# What you need to do
Resume the passage on Michigan tax appeals and collections from where it stops.
(Document segment begins)
This step isn’t optional if you want to preserve your right to further appeal. Exhausting the informal conference process is how you satisfy the administrative remedy requirement before taking your case to the Michigan Tax Tribunal.

Appealing to the Michigan Tax Tribunal

If the informal conference doesn’t resolve the dispute, you can file a petition with the Michigan Tax Tribunal — an independent quasi-judicial court that is entirely separate from the Department of Treasury. You have 35 days after the final decision to file your petition.

The Tribunal has two tracks. The Small Claims Division uses an informal process: hearings are conducted by phone, last about 30 minutes, and parties typically represent themselves without attorneys. There’s no formal record of the proceeding. Expect the process to take roughly 12 to 18 months from filing to decision, depending on the Tribunal’s docket. The Entire Tribunal handles larger or more complex cases with formal evidentiary hearings and a complete record. Filing fees for non-property tax appeals start at $250.

One important distinction: decisions from the Small Claims Division are final and cannot be appealed further. If you think your case might need a second look by a higher court, file in the Entire Tribunal instead, where the decision can be appealed to the Michigan Court of Appeals.

What Happens If You Don’t Respond

Ignoring a Final Assessment is one of the costliest mistakes a Michigan taxpayer can make. The Department has broad collection powers, and it uses them.

  • Tax liens: Any tax debt automatically creates a lien against all property you own. The lien attaches from the date the return was originally due and, once recorded, takes priority over most other creditors for seven years — renewable for another seven.
  • Levy and garnishment: After issuing a demand letter and waiting 10 days with no response, the Department can obtain a warrant and levy your bank accounts, wages, and other property. It can also seize and sell real and personal property found within the state.
(Document segment ends)
(Material shown begins)
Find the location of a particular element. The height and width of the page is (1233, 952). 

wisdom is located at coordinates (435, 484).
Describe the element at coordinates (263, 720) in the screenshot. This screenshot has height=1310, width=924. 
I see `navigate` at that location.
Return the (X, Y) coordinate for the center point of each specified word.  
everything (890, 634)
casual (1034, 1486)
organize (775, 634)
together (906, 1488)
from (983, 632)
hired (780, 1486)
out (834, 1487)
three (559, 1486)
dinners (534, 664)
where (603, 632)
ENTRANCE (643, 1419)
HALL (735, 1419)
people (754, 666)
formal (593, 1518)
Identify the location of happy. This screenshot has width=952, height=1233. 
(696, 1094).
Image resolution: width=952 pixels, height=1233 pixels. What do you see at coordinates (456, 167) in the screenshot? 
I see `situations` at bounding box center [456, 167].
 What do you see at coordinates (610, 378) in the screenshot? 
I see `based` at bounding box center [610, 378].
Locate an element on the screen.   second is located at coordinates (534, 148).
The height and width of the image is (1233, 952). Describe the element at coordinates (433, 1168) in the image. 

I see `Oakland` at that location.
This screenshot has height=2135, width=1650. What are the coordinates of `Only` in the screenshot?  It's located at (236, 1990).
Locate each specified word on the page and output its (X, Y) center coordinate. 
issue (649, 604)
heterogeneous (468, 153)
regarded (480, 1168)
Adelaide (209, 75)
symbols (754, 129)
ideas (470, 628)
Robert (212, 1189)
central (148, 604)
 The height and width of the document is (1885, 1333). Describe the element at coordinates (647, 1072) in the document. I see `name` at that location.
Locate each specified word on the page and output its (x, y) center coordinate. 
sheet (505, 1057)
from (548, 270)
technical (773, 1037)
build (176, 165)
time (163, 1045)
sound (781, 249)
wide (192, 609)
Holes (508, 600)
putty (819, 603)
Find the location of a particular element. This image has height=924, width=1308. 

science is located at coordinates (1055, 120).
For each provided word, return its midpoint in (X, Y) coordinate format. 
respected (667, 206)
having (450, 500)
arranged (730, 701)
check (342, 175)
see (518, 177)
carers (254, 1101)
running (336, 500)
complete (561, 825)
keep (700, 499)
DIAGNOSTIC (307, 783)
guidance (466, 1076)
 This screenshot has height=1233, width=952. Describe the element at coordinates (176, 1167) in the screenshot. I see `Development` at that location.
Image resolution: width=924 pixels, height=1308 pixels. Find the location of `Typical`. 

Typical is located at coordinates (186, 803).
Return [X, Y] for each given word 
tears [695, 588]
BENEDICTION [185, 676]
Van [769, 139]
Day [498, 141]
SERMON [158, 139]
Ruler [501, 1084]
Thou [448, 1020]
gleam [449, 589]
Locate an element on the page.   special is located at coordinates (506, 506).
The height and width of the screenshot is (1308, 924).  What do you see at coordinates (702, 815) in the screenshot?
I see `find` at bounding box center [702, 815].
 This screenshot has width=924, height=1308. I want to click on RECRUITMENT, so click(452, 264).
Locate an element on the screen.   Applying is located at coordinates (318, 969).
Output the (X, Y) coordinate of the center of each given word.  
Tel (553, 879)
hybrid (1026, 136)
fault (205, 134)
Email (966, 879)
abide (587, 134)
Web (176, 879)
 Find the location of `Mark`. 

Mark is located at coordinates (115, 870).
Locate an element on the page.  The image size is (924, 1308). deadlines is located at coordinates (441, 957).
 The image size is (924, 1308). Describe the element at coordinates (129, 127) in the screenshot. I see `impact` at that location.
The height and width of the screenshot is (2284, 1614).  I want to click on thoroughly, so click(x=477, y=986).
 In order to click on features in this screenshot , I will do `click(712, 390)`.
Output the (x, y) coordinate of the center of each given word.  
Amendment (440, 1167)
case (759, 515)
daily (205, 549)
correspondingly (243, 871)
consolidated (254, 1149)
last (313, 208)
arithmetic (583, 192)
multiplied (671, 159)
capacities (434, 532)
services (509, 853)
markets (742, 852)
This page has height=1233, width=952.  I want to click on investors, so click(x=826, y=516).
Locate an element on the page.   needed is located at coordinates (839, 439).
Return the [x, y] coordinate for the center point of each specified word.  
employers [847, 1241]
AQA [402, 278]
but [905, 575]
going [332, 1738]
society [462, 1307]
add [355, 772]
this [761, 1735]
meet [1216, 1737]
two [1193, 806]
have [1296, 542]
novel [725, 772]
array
(Material shown ends)
# Response
  • Refund intercepts: The Department is required to offset any pending state tax refunds against your outstanding debt. If you’re owed a refund on this year’s return, it goes toward last year’s unpaid assessment first.
  • Civil action: The state can file a lawsuit to obtain a judgment against you, which opens up additional collection tools and extends the enforcement timeline.

Interest and penalties continue accumulating throughout the collection process. A $5,000 deficiency can easily grow to $8,000 or more by the time liens, levies, and additional penalties are factored in.

Michigan’s Voluntary Disclosure Program

If you’ve never filed a required Michigan return and haven’t been contacted by the Department yet, the Voluntary Disclosure Program offers a way to come into compliance on better terms. The program limits the lookback period to a maximum of four years for income taxes (48 months for sales, use, and withholding taxes), and the Department waives all discretionary and nondiscretionary penalties for the lookback period. You still owe the full tax plus statutory interest, but avoiding the penalty layer alone can save thousands.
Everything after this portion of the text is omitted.